The Australian government has announced that it will consider lifting border restrictions for international students as part of 'Step Three' of the government's 'Roadmap to a COVIDSafe Australia'.
In some good news for hundreds of thousands of international students stuck offshore, Prime Minister Scott Morrison has announced that their return is now a “possibility.”
He said the government will consider lifting the border restrictions for overseas students as part of stage three of the framework to ease coronavirus restrictions.
- Australia to consider allowing international students back into the country
- Prime Minister Scott Morrison says their return is now a “possibility.”
- Universities claim they are in talks with the government to work out a plan
“Issues of international students you will notice that it does come into the third step of the plan and that is a possibility and how we will work that through, that will have to be carefully tested,” Mr Morrison said during a press conference earlier today.
He added that while he is open to the idea of allowing international students back into the country, the process would be carried out with compliance to "strict quarantine restrictions."
"How that’s done and how those costs are met so there a lot of steps to work through,” said the prime minister.
While Mr Morrison did not outline a timeline for the three stages.

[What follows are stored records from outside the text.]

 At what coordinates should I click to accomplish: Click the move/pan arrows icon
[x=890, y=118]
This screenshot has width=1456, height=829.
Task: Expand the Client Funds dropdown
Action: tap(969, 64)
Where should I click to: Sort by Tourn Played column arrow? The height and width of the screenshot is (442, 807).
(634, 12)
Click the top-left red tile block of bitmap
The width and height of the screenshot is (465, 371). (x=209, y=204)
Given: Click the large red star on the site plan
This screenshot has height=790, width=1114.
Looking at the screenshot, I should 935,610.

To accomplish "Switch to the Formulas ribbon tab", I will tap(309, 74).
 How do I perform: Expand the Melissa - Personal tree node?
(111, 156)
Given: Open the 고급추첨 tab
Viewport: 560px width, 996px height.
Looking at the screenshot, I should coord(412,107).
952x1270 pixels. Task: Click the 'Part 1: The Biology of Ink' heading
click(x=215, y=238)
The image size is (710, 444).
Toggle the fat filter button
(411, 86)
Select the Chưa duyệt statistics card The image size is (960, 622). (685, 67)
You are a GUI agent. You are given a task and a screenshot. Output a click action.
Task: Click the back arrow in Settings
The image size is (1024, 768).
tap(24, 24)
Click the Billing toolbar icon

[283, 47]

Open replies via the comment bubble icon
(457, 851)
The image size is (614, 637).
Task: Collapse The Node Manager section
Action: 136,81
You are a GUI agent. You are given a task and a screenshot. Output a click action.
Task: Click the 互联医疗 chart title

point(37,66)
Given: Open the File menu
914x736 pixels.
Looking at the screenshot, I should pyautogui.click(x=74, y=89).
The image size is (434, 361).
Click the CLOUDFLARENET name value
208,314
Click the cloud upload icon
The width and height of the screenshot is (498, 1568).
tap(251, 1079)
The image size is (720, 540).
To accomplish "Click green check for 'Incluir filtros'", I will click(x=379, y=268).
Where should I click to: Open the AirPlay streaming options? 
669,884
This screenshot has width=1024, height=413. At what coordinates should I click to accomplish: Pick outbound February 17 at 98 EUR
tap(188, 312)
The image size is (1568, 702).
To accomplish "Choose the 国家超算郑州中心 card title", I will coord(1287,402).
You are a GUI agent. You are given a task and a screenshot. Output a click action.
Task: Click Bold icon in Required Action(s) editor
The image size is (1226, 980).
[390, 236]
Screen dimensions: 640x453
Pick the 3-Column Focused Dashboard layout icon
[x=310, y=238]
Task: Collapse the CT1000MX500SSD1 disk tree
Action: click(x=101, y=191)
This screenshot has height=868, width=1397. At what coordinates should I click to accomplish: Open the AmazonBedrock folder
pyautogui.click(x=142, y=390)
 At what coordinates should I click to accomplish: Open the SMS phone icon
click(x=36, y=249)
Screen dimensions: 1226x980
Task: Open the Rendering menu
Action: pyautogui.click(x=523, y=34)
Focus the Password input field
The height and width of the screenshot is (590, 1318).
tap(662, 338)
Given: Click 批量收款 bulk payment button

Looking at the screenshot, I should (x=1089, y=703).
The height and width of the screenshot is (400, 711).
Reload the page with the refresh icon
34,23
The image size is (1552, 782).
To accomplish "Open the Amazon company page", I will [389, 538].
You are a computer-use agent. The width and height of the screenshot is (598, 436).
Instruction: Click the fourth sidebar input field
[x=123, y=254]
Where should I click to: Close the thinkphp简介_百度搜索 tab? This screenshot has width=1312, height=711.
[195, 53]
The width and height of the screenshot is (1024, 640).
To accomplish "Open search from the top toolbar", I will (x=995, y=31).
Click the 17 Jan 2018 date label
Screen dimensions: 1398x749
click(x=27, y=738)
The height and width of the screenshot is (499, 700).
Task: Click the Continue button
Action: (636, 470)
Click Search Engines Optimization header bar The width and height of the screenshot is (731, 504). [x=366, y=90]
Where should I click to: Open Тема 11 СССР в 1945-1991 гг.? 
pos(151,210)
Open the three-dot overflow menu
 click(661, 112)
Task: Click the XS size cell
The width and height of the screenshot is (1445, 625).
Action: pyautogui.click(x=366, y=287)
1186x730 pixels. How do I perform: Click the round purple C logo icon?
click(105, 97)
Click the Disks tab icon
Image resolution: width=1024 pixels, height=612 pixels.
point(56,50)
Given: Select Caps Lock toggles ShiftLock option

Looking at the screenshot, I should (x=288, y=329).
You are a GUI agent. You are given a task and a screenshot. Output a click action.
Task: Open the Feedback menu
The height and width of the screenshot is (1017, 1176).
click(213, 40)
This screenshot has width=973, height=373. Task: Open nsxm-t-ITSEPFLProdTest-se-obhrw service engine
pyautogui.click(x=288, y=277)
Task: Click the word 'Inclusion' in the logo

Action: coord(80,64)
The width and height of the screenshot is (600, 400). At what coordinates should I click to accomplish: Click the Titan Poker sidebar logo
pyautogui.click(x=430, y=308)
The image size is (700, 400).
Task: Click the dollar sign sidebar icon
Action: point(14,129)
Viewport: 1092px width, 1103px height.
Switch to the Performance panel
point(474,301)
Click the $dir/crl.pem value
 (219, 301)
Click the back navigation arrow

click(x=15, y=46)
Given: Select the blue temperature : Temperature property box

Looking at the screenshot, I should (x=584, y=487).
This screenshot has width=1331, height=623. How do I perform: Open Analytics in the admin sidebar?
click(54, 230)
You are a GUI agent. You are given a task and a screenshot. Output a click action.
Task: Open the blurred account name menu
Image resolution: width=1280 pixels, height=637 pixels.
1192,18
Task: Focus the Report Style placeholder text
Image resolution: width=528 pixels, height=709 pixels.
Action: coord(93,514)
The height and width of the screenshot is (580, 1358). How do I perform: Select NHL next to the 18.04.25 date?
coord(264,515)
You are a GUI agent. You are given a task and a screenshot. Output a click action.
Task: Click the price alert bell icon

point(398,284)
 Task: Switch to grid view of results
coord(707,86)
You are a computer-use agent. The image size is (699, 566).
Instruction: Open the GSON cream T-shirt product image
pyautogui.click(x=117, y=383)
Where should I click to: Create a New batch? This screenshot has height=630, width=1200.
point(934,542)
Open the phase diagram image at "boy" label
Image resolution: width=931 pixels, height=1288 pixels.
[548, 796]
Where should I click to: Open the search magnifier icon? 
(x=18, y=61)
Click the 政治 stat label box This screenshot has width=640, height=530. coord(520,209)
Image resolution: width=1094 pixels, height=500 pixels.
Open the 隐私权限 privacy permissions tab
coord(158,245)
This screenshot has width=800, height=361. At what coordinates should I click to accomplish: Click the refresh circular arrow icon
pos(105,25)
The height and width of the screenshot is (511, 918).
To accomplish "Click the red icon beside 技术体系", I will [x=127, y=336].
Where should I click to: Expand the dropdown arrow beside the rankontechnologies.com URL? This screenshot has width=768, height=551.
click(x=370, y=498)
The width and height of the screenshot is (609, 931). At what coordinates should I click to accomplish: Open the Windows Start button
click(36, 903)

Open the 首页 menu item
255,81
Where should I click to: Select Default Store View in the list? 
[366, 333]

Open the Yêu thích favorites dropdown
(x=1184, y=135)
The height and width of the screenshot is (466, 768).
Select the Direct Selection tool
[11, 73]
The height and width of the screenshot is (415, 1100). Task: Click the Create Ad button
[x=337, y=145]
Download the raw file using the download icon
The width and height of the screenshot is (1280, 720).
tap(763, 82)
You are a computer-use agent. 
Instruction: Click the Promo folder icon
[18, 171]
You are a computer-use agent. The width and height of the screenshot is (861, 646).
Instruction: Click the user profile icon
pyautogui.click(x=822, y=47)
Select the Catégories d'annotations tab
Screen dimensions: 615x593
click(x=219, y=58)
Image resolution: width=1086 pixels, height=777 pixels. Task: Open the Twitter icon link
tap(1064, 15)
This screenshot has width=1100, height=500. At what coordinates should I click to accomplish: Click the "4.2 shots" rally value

He, however, said they aim to move through all three stages by the month of July.
“It's our aspiration as agreed among premiers and chief ministers, in July, we would have moved through these three steps through the country,” said Mr Morrison.
'Our future is at stake'
But for Prabhjot Singh, an IT student stranded in the northern Indian state of Rajasthan, who works as a part-time personal care assistant at an aged care in Melbourne, the news is not entirely hopeful.
As one of more than 700,000 international students enrolled in Australian institutions last year, Mr Singh said studying in Australia was a stepping stone to a bright future.
“Now everything is just looming in uncertainty. While it’s a respite to hear that Australia has finally put us in their plans, the government still hasn’t declared when exactly they would let us travel, which to be honest is my primary concern,” said Mr Singh.
The 21-year-old student who has been preparing a list of international students stuck in India claims he has details of more than 200 students who are desperate to return to Australia to resume their education.
“I have noted down details of 203 students stuck in various parts of India. And I am quite sure there are many others out there waiting for the borders to reopen.
“The government must understand that our future is at stake,” he added.
As the coronavirus outbreak started to affect normal lives in Australia, universities were forced to shut down their campuses and switch to remote learning, adapting rapidly as they endured billions in losses in international student revenue.
Now, they too are keen to allow them back on to the campuses and are developing plans in collaboration with the government to allow their return in a phased manner.
“We’re in discussions with both federal and state government representatives on a range of matters related to this challenging situation and are planning for different scenarios as we consider a return to face-to-face teaching, learning and working,” said a spokesperson for the University of Sydney.
International students in Australia contribute more than just the fees they pay to the universities. They also spend money, support critical sector jobs and generate income in the broader economy.
Recognising their contribution, Victoria University said it would welcome initiatives that may support their return to the country.
“International students contribute significantly to the educational and cultural experiences on our campuses and we would welcome initiatives that may support their travel to Australia,” said a VU spokesperson.